**Data for processing:**
- - - - -

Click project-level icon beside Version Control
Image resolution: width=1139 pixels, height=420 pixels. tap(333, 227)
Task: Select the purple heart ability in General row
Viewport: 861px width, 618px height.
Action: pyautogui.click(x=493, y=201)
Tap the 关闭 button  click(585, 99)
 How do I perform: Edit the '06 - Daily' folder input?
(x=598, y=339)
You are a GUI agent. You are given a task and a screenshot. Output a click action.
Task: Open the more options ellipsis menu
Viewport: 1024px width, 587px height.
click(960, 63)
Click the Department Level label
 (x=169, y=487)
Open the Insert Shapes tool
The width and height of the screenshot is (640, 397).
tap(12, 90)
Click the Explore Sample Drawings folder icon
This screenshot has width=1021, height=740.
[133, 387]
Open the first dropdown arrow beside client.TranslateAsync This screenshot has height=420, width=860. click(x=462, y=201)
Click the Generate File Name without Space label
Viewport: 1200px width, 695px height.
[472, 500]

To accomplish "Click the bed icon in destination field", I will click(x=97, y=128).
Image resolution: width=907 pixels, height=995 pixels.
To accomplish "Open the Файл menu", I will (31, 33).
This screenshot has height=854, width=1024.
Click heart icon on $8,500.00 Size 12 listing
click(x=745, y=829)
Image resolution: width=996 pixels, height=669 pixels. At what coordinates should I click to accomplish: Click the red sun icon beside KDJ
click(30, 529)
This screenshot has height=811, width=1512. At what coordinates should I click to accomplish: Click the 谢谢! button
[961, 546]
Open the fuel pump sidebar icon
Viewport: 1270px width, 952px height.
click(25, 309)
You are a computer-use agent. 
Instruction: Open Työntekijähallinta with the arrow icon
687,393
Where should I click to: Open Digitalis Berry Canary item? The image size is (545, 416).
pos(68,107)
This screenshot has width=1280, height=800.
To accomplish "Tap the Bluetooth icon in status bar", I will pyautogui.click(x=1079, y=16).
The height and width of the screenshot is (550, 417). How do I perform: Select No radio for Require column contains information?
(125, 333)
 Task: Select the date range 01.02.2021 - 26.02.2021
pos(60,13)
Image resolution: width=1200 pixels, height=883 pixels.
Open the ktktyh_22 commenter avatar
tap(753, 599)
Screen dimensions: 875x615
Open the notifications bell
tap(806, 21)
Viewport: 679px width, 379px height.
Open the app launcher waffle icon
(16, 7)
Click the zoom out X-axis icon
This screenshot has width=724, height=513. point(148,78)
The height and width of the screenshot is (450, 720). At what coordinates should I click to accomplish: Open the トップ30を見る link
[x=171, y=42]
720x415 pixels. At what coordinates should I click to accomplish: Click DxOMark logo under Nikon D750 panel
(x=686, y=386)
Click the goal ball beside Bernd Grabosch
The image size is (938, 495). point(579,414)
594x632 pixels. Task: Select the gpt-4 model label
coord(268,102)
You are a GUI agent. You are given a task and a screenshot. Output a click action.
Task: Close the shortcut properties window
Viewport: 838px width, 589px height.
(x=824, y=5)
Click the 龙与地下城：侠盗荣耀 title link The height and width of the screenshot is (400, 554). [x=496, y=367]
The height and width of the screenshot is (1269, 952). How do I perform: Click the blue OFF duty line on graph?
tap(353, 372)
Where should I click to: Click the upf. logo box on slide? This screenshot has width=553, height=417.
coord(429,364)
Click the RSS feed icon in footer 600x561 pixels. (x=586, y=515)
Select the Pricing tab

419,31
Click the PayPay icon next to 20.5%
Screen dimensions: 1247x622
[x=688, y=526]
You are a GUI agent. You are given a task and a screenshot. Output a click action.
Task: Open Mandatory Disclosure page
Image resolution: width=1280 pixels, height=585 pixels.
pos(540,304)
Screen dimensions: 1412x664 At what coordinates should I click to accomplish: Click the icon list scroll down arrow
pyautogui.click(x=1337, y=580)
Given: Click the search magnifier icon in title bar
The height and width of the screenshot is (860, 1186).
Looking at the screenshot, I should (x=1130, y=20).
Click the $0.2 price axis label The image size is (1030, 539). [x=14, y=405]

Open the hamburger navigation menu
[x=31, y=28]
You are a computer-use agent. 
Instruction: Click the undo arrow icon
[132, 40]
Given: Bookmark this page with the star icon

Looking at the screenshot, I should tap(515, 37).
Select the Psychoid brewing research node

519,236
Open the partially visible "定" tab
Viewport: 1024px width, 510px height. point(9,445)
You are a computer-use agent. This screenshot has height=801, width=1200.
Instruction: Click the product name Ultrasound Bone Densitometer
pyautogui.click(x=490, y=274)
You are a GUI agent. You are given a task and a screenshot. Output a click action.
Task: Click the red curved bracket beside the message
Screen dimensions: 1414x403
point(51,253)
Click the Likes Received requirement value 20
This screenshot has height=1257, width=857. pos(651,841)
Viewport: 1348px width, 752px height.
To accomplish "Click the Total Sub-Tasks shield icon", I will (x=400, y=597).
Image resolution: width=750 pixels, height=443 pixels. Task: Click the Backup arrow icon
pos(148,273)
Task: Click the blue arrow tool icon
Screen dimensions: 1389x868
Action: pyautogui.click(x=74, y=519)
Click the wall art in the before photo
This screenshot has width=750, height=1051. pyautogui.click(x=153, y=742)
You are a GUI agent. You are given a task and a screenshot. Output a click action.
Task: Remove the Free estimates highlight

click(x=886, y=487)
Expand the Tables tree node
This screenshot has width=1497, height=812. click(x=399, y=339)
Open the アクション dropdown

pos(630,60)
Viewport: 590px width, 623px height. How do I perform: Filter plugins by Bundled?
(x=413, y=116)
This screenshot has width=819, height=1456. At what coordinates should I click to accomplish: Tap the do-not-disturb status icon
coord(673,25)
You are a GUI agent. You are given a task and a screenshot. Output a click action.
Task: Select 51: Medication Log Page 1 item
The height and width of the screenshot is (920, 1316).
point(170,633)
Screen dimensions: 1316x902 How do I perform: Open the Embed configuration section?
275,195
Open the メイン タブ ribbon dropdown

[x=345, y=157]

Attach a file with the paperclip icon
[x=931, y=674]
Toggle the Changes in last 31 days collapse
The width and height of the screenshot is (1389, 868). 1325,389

- - - - -

**Task details:** Report, from the entries above, each line where "will" is found.

**Response area:**
To accomplish "Click the bed icon in destination field", I will click(x=97, y=128).
To accomplish "Open the Файл menu", I will (31, 33).
To accomplish "Tap the Bluetooth icon in status bar", I will pyautogui.click(x=1079, y=16).
To accomplish "Click the Total Sub-Tasks shield icon", I will (x=400, y=597).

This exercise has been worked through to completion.